Derivatives
Functions for computing derivatives of scalar-valued functions.
Overview
Derivatives are computed for scalar→scalar maps f(x) where x can be a single point or a collection of points. The derivative functions support:
- Forward differences:
O(1)function evaluation per point,O(h)accuracy - Central differences:
O(2)function evaluations per point,O(h²)accuracy - Complex step:
O(1)function evaluation per point, machine precision accuracy
For optimal performance with repeated computations, use the cached versions with DerivativeCache.
Functions
FiniteDiff.finite_difference_derivative — Function
FiniteDiff.finite_difference_derivative(
f,
x :: T,
fdtype :: Type{T1} = Val{:central},
returntype :: Type{T2} = eltype(x),
f_x :: Union{Nothing,T} = nothing)Single-point derivative of scalar->scalar maps.
FiniteDiff.finite_difference_derivative(
f,
x :: AbstractArray{<:Number},
fdtype :: Type{T1} = Val{:central},
returntype :: Type{T2} = eltype(x), # return type of f
fx :: Union{Nothing,AbstractArray{<:Number}} = nothing,
epsilon :: Union{Nothing,AbstractArray{<:Real}} = nothing;
[epsilon_factor])Compute the derivative df of a scalar-valued map f at a collection of points x.
Cache-less.
FiniteDiff.finite_difference_derivative! — Function
FiniteDiff.finite_difference_derivative!(
df :: AbstractArray{<:Number},
f,
x :: AbstractArray{<:Number},
fdtype :: Type{T1} = Val{:central},
returntype :: Type{T2} = eltype(x),
fx :: Union{Nothing,AbstractArray{<:Number}} = nothing,
epsilon :: Union{Nothing,AbstractArray{<:Real}} = nothing;
[epsilon_factor])Compute the derivative df of a scalar-valued map f at a collection of points x.
Cache-less but non-allocating if fx and epsilon are supplied (fx must be f(x)).

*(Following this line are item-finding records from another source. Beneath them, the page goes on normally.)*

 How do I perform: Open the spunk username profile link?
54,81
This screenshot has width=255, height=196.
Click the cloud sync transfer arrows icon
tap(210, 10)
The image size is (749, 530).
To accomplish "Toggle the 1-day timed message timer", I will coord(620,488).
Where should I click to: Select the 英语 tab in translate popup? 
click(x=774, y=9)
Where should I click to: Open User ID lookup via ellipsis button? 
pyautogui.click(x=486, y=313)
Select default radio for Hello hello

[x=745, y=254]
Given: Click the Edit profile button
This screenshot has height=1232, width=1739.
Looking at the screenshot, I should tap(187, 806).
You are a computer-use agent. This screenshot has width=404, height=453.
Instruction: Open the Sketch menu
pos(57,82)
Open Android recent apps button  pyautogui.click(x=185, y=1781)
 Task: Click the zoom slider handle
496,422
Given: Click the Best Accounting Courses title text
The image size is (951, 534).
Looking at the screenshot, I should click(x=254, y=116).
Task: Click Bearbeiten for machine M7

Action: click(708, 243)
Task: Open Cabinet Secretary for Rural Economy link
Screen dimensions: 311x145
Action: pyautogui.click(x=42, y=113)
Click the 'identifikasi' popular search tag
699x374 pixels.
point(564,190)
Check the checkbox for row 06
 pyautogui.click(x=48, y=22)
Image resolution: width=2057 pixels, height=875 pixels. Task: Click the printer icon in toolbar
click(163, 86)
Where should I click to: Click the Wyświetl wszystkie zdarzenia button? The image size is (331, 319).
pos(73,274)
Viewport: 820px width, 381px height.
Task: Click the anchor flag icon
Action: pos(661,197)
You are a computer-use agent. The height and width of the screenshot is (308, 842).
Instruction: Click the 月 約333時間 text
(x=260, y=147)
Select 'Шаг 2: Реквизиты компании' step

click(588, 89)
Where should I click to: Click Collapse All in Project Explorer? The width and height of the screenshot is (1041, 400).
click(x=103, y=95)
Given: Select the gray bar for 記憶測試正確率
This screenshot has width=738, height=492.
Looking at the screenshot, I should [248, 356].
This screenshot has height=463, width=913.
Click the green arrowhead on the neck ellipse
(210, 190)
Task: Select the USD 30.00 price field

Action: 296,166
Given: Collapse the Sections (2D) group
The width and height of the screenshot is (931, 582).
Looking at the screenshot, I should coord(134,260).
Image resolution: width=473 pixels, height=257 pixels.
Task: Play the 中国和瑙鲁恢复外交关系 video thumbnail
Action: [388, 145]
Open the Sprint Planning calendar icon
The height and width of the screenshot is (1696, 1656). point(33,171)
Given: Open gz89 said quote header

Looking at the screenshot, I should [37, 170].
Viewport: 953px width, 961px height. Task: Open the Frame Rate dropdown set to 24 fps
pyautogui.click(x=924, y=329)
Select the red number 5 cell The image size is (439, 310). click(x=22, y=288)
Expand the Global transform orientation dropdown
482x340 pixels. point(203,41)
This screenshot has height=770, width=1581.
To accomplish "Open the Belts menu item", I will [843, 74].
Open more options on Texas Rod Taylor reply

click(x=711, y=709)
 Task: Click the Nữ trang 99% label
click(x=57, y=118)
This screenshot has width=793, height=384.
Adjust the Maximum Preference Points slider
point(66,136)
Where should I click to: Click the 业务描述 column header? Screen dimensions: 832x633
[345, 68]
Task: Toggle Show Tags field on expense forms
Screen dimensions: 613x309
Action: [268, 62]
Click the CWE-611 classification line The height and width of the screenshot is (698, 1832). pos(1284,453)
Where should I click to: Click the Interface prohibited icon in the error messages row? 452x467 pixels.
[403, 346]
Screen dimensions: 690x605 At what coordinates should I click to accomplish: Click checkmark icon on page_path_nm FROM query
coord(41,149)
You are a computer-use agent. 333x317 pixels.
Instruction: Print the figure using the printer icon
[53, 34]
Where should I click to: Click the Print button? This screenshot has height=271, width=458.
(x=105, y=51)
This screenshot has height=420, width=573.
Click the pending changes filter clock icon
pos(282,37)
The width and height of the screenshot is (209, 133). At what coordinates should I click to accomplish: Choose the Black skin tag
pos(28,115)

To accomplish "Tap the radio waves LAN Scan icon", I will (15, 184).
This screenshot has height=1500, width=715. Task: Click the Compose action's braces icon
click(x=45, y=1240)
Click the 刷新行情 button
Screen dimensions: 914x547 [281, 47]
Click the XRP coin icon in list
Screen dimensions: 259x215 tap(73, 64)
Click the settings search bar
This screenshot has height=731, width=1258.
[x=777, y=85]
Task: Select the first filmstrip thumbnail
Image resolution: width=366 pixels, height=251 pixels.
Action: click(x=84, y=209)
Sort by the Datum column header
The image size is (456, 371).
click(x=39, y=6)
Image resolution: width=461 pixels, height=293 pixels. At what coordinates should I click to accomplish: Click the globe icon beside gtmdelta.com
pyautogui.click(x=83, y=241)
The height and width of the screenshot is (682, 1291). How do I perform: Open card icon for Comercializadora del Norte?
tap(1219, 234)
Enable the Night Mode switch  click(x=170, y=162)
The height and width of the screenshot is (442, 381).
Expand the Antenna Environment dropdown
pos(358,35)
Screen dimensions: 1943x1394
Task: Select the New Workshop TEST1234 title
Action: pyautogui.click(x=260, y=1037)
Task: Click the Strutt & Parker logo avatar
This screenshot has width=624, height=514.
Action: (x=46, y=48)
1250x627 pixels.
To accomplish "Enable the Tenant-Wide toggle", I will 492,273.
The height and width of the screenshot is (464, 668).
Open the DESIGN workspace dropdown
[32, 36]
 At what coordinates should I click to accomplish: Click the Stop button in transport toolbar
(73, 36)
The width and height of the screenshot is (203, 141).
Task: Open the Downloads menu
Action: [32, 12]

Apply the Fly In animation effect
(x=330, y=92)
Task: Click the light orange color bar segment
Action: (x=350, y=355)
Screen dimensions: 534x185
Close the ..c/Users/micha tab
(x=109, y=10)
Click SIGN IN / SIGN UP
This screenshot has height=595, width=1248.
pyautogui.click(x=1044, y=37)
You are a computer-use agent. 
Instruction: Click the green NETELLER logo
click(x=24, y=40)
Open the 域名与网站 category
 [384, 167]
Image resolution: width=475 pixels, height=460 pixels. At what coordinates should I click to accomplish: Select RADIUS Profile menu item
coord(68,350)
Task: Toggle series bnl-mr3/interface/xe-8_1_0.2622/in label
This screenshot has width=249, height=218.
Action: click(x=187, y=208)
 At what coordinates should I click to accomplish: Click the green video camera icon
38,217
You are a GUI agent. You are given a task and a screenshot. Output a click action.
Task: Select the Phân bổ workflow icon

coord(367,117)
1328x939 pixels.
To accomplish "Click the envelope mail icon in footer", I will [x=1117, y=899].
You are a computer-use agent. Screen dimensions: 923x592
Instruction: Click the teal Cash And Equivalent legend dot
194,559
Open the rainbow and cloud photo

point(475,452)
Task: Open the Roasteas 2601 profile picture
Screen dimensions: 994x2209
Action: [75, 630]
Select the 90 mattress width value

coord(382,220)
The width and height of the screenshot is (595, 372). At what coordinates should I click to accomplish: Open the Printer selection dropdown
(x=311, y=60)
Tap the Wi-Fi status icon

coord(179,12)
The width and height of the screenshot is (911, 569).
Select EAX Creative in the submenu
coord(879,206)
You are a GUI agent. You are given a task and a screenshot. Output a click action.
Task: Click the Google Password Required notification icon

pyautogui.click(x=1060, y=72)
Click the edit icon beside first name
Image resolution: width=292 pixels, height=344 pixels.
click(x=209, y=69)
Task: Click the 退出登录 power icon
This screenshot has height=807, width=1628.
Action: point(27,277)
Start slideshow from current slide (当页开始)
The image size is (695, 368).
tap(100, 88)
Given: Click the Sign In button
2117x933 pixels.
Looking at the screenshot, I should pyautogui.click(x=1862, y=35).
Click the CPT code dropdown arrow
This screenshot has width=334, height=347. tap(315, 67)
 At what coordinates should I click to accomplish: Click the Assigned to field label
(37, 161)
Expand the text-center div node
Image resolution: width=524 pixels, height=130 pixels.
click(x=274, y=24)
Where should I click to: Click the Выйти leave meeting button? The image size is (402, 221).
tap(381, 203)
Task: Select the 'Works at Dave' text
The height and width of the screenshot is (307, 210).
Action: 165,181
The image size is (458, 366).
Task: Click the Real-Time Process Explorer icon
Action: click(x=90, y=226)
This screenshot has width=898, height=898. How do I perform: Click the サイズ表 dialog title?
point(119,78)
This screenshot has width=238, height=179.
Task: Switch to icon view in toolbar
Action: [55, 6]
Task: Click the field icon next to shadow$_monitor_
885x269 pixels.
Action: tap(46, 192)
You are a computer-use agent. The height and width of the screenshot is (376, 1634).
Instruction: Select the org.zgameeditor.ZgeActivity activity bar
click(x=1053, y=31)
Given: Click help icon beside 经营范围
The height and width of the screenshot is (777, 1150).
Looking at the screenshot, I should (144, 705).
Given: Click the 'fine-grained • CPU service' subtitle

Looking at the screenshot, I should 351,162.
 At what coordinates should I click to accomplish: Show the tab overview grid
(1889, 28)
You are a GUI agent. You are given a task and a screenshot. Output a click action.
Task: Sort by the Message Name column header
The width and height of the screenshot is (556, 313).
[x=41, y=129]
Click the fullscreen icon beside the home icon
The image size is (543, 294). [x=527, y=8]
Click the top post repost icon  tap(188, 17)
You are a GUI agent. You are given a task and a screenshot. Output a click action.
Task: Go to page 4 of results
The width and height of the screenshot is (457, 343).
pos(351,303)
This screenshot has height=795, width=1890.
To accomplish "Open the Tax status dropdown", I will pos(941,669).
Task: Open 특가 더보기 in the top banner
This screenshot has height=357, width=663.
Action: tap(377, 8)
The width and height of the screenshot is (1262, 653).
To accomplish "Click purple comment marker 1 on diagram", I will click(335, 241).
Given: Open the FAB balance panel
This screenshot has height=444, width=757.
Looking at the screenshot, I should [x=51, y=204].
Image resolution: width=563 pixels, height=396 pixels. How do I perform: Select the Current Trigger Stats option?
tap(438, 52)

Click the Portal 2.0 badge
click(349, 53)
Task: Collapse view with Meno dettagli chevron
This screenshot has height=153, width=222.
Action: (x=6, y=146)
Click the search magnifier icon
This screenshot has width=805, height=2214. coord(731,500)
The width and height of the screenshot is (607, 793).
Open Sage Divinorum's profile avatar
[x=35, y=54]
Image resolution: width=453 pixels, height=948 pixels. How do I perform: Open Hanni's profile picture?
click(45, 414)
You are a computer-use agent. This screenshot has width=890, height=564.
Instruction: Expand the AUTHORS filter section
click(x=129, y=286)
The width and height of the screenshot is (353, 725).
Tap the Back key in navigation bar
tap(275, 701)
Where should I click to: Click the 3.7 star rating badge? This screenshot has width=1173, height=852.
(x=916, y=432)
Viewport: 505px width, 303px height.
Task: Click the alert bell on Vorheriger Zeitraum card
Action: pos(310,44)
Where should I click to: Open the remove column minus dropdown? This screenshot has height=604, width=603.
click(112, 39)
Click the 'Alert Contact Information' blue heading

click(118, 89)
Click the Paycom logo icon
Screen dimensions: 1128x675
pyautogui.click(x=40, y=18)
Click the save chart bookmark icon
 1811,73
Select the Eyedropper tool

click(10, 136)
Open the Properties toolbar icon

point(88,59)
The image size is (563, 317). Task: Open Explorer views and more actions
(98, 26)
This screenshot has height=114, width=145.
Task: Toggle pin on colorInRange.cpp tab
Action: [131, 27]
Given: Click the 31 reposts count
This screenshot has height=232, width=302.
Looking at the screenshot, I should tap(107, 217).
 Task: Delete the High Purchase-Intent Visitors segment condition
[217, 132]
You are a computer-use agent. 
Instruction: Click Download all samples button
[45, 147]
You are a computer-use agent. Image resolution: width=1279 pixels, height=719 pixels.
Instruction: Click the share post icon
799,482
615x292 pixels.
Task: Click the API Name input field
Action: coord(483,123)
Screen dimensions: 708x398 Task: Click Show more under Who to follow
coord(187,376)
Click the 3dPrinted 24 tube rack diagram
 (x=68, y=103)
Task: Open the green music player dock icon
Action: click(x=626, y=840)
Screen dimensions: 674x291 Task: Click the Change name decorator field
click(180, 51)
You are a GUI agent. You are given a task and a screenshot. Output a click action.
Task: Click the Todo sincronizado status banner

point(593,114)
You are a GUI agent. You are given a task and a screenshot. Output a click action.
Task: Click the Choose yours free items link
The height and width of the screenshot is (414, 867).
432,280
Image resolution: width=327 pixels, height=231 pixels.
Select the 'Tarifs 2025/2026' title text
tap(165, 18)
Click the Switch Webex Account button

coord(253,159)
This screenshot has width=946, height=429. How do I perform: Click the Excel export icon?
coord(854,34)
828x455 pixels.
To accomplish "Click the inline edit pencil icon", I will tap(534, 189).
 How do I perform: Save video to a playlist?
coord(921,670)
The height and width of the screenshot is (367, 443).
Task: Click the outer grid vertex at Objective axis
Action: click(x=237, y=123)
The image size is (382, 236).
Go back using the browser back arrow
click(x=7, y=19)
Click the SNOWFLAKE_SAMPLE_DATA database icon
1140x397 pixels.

FiniteDiff.finite_difference_derivative!(
df :: AbstractArray{<:Number},
f,
x :: AbstractArray{<:Number},
cache :: DerivativeCache{T1,T2,fdtype,returntype};
relstep = default_relstep(fdtype, eltype(x)),
absstep = relstep,
dir = true)Compute the derivative df of a scalar-valued map f at a collection of points x.
Cached.
Cache
FiniteDiff.DerivativeCache — Type
FiniteDiff.DerivativeCache(
x :: AbstractArray{<:Number},
fx :: Union{Nothing,AbstractArray{<:Number}} = nothing,
epsilon :: Union{Nothing,AbstractArray{<:Real}} = nothing,
fdtype :: Type{T1} = Val{:central},
returntype :: Type{T2} = eltype(x))This allocates either fx or epsilon if these are nothing and they are needed. fx is the current call of f(x) and is required for forward-differencing (otherwise is not necessary).